Stored records
"""

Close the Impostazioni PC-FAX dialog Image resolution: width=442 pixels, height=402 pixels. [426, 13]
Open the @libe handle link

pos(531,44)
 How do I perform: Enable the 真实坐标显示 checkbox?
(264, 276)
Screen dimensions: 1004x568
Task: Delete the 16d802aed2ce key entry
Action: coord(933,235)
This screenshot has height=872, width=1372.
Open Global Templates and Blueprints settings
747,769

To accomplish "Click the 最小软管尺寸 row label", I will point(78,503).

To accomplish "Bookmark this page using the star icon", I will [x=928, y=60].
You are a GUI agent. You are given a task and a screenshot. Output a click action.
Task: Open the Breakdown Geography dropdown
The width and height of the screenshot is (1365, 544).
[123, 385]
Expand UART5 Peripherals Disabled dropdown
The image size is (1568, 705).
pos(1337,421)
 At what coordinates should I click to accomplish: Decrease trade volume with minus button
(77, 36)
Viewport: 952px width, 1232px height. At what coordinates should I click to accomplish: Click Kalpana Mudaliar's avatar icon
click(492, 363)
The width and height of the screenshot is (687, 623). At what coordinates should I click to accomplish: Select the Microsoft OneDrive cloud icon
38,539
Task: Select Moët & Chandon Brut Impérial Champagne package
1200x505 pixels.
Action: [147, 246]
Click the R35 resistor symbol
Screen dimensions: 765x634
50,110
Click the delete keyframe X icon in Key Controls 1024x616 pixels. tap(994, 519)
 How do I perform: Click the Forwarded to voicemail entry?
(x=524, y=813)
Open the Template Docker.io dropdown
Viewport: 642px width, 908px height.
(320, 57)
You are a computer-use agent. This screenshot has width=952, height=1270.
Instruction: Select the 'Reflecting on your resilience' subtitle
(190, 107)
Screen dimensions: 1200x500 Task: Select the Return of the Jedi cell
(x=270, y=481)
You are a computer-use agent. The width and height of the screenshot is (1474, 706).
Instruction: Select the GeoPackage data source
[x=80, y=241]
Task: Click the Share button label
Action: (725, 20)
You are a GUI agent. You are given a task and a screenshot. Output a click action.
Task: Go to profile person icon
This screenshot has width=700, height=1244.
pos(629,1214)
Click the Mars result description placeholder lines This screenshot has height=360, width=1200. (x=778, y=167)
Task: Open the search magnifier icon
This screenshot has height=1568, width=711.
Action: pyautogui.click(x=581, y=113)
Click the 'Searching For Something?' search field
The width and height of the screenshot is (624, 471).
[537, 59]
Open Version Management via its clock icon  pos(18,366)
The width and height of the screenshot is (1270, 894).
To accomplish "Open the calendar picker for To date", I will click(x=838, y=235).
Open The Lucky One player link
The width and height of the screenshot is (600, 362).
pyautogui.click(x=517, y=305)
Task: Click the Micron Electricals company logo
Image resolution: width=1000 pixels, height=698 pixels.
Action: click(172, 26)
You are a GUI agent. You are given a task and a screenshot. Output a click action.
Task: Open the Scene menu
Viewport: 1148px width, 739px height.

"""

[What you are asked to do]: Make a verbatim copy of each record.

[Output of the task]:
Close the Impostazioni PC-FAX dialog Image resolution: width=442 pixels, height=402 pixels. [426, 13]
Open the @libe handle link

pos(531,44)
 How do I perform: Enable the 真实坐标显示 checkbox?
(264, 276)
Screen dimensions: 1004x568
Task: Delete the 16d802aed2ce key entry
Action: coord(933,235)
This screenshot has height=872, width=1372.
Open Global Templates and Blueprints settings
747,769

To accomplish "Click the 最小软管尺寸 row label", I will point(78,503).

To accomplish "Bookmark this page using the star icon", I will [x=928, y=60].
You are a GUI agent. You are given a task and a screenshot. Output a click action.
Task: Open the Breakdown Geography dropdown
The width and height of the screenshot is (1365, 544).
[123, 385]
Expand UART5 Peripherals Disabled dropdown
The image size is (1568, 705).
pos(1337,421)
 At what coordinates should I click to accomplish: Decrease trade volume with minus button
(77, 36)
Viewport: 952px width, 1232px height. At what coordinates should I click to accomplish: Click Kalpana Mudaliar's avatar icon
click(492, 363)
The width and height of the screenshot is (687, 623). At what coordinates should I click to accomplish: Select the Microsoft OneDrive cloud icon
38,539
Task: Select Moët & Chandon Brut Impérial Champagne package
1200x505 pixels.
Action: [147, 246]
Click the R35 resistor symbol
Screen dimensions: 765x634
50,110
Click the delete keyframe X icon in Key Controls 1024x616 pixels. tap(994, 519)
 How do I perform: Click the Forwarded to voicemail entry?
(x=524, y=813)
Open the Template Docker.io dropdown
Viewport: 642px width, 908px height.
(320, 57)
You are a computer-use agent. This screenshot has width=952, height=1270.
Instruction: Select the 'Reflecting on your resilience' subtitle
(190, 107)
Screen dimensions: 1200x500 Task: Select the Return of the Jedi cell
(x=270, y=481)
You are a computer-use agent. The width and height of the screenshot is (1474, 706).
Instruction: Select the GeoPackage data source
[x=80, y=241]
Task: Click the Share button label
Action: (725, 20)
You are a GUI agent. You are given a task and a screenshot. Output a click action.
Task: Go to profile person icon
This screenshot has width=700, height=1244.
pos(629,1214)
Click the Mars result description placeholder lines This screenshot has height=360, width=1200. (x=778, y=167)
Task: Open the search magnifier icon
This screenshot has height=1568, width=711.
Action: pyautogui.click(x=581, y=113)
Click the 'Searching For Something?' search field
The width and height of the screenshot is (624, 471).
[537, 59]
Open Version Management via its clock icon  pos(18,366)
The width and height of the screenshot is (1270, 894).
To accomplish "Open the calendar picker for To date", I will click(x=838, y=235).
Open The Lucky One player link
The width and height of the screenshot is (600, 362).
pyautogui.click(x=517, y=305)
Task: Click the Micron Electricals company logo
Image resolution: width=1000 pixels, height=698 pixels.
Action: click(172, 26)
You are a GUI agent. You are given a task and a screenshot. Output a click action.
Task: Open the Scene menu
Viewport: 1148px width, 739px height.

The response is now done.